Directive
Reproduce the following lines verbatim.

Supplied information

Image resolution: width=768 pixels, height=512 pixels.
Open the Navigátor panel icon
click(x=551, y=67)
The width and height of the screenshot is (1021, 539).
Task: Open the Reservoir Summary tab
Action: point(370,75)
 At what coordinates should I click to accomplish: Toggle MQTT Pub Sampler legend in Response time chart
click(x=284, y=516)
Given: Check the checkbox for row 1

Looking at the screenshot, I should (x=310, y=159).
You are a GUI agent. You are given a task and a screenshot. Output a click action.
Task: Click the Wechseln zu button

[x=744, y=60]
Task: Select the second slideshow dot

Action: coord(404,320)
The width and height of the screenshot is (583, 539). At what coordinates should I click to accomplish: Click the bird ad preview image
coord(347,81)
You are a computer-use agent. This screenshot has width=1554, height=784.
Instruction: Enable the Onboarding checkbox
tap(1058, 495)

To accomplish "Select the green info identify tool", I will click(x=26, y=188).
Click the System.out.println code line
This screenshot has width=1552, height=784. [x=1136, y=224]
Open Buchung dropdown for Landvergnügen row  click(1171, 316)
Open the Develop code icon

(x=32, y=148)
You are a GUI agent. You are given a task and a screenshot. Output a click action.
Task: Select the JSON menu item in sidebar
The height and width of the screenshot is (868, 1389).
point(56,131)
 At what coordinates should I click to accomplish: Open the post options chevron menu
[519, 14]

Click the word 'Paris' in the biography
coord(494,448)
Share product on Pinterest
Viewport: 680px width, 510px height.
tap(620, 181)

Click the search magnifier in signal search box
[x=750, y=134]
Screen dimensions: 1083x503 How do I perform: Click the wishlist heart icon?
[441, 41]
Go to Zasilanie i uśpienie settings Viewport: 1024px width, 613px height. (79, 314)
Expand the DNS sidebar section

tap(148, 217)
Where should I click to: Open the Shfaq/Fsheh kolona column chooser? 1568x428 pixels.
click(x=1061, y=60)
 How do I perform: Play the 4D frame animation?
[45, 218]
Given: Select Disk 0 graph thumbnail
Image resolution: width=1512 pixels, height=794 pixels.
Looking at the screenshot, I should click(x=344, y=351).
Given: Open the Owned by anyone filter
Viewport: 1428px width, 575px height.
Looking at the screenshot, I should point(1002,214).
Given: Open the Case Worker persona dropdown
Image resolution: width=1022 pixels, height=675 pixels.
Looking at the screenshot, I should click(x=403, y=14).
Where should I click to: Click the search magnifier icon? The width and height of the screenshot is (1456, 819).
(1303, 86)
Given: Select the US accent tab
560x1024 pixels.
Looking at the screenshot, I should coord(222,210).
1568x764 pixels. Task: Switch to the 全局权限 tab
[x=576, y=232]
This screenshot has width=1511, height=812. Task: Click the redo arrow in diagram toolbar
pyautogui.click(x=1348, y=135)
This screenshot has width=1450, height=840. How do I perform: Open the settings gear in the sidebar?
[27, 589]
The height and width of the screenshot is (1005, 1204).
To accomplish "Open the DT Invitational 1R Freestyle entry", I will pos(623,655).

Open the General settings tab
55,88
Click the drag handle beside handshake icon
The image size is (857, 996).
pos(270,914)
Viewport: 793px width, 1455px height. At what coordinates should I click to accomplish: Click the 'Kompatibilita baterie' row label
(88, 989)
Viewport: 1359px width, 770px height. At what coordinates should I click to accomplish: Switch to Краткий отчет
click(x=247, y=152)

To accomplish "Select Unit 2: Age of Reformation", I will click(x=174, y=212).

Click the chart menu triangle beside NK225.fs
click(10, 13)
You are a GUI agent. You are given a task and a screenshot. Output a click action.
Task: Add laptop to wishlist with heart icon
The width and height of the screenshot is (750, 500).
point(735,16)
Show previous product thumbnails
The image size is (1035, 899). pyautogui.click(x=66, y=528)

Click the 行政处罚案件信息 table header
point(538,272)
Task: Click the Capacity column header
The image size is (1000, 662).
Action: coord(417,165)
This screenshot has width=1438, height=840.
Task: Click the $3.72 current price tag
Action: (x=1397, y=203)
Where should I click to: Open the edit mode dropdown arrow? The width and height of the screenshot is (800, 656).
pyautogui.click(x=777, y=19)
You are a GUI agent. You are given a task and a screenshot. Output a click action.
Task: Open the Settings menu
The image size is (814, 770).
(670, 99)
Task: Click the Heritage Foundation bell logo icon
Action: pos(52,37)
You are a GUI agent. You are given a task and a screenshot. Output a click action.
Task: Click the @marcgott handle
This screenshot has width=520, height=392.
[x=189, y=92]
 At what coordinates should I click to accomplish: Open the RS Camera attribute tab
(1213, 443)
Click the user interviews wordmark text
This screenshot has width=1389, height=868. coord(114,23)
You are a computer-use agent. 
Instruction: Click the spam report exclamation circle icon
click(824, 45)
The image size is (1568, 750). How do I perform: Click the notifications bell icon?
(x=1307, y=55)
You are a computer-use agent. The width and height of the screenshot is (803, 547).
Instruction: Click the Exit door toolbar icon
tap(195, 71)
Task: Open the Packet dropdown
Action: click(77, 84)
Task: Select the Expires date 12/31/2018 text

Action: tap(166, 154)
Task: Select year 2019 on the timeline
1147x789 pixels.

Correct answer
Image resolution: width=768 pixels, height=512 pixels.
Open the Navigátor panel icon
click(x=551, y=67)
The width and height of the screenshot is (1021, 539).
Task: Open the Reservoir Summary tab
Action: point(370,75)
 At what coordinates should I click to accomplish: Toggle MQTT Pub Sampler legend in Response time chart
click(x=284, y=516)
Given: Check the checkbox for row 1

Looking at the screenshot, I should (x=310, y=159).
You are a GUI agent. You are given a task and a screenshot. Output a click action.
Task: Click the Wechseln zu button

[x=744, y=60]
Task: Select the second slideshow dot

Action: coord(404,320)
The width and height of the screenshot is (583, 539). At what coordinates should I click to accomplish: Click the bird ad preview image
coord(347,81)
You are a computer-use agent. This screenshot has width=1554, height=784.
Instruction: Enable the Onboarding checkbox
tap(1058, 495)

To accomplish "Select the green info identify tool", I will click(x=26, y=188).
Click the System.out.println code line
This screenshot has width=1552, height=784. [x=1136, y=224]
Open Buchung dropdown for Landvergnügen row  click(1171, 316)
Open the Develop code icon

(x=32, y=148)
You are a GUI agent. You are given a task and a screenshot. Output a click action.
Task: Select the JSON menu item in sidebar
The height and width of the screenshot is (868, 1389).
point(56,131)
 At what coordinates should I click to accomplish: Open the post options chevron menu
[519, 14]

Click the word 'Paris' in the biography
coord(494,448)
Share product on Pinterest
Viewport: 680px width, 510px height.
tap(620, 181)

Click the search magnifier in signal search box
[x=750, y=134]
Screen dimensions: 1083x503 How do I perform: Click the wishlist heart icon?
[441, 41]
Go to Zasilanie i uśpienie settings Viewport: 1024px width, 613px height. (79, 314)
Expand the DNS sidebar section

tap(148, 217)
Where should I click to: Open the Shfaq/Fsheh kolona column chooser? 1568x428 pixels.
click(x=1061, y=60)
 How do I perform: Play the 4D frame animation?
[45, 218]
Given: Select Disk 0 graph thumbnail
Image resolution: width=1512 pixels, height=794 pixels.
Looking at the screenshot, I should click(x=344, y=351).
Given: Open the Owned by anyone filter
Viewport: 1428px width, 575px height.
Looking at the screenshot, I should point(1002,214).
Given: Open the Case Worker persona dropdown
Image resolution: width=1022 pixels, height=675 pixels.
Looking at the screenshot, I should click(x=403, y=14).
Where should I click to: Click the search magnifier icon? The width and height of the screenshot is (1456, 819).
(1303, 86)
Given: Select the US accent tab
560x1024 pixels.
Looking at the screenshot, I should coord(222,210).
1568x764 pixels. Task: Switch to the 全局权限 tab
[x=576, y=232]
This screenshot has width=1511, height=812. Task: Click the redo arrow in diagram toolbar
pyautogui.click(x=1348, y=135)
This screenshot has width=1450, height=840. How do I perform: Open the settings gear in the sidebar?
[27, 589]
The height and width of the screenshot is (1005, 1204).
To accomplish "Open the DT Invitational 1R Freestyle entry", I will pos(623,655).

Open the General settings tab
55,88
Click the drag handle beside handshake icon
The image size is (857, 996).
pos(270,914)
Viewport: 793px width, 1455px height. At what coordinates should I click to accomplish: Click the 'Kompatibilita baterie' row label
(88, 989)
Viewport: 1359px width, 770px height. At what coordinates should I click to accomplish: Switch to Краткий отчет
click(x=247, y=152)

To accomplish "Select Unit 2: Age of Reformation", I will click(x=174, y=212).

Click the chart menu triangle beside NK225.fs
click(10, 13)
You are a GUI agent. You are given a task and a screenshot. Output a click action.
Task: Add laptop to wishlist with heart icon
The width and height of the screenshot is (750, 500).
point(735,16)
Show previous product thumbnails
The image size is (1035, 899). pyautogui.click(x=66, y=528)

Click the 行政处罚案件信息 table header
point(538,272)
Task: Click the Capacity column header
The image size is (1000, 662).
Action: coord(417,165)
This screenshot has width=1438, height=840.
Task: Click the $3.72 current price tag
Action: (x=1397, y=203)
Where should I click to: Open the edit mode dropdown arrow? The width and height of the screenshot is (800, 656).
pyautogui.click(x=777, y=19)
You are a GUI agent. You are given a task and a screenshot. Output a click action.
Task: Open the Settings menu
The image size is (814, 770).
(670, 99)
Task: Click the Heritage Foundation bell logo icon
Action: pos(52,37)
You are a GUI agent. You are given a task and a screenshot. Output a click action.
Task: Click the @marcgott handle
This screenshot has width=520, height=392.
[x=189, y=92]
 At what coordinates should I click to accomplish: Open the RS Camera attribute tab
(1213, 443)
Click the user interviews wordmark text
This screenshot has width=1389, height=868. coord(114,23)
You are a computer-use agent. 
Instruction: Click the spam report exclamation circle icon
click(824, 45)
The image size is (1568, 750). How do I perform: Click the notifications bell icon?
(x=1307, y=55)
You are a computer-use agent. The width and height of the screenshot is (803, 547).
Instruction: Click the Exit door toolbar icon
tap(195, 71)
Task: Open the Packet dropdown
Action: click(77, 84)
Task: Select the Expires date 12/31/2018 text

Action: tap(166, 154)
Task: Select year 2019 on the timeline
1147x789 pixels.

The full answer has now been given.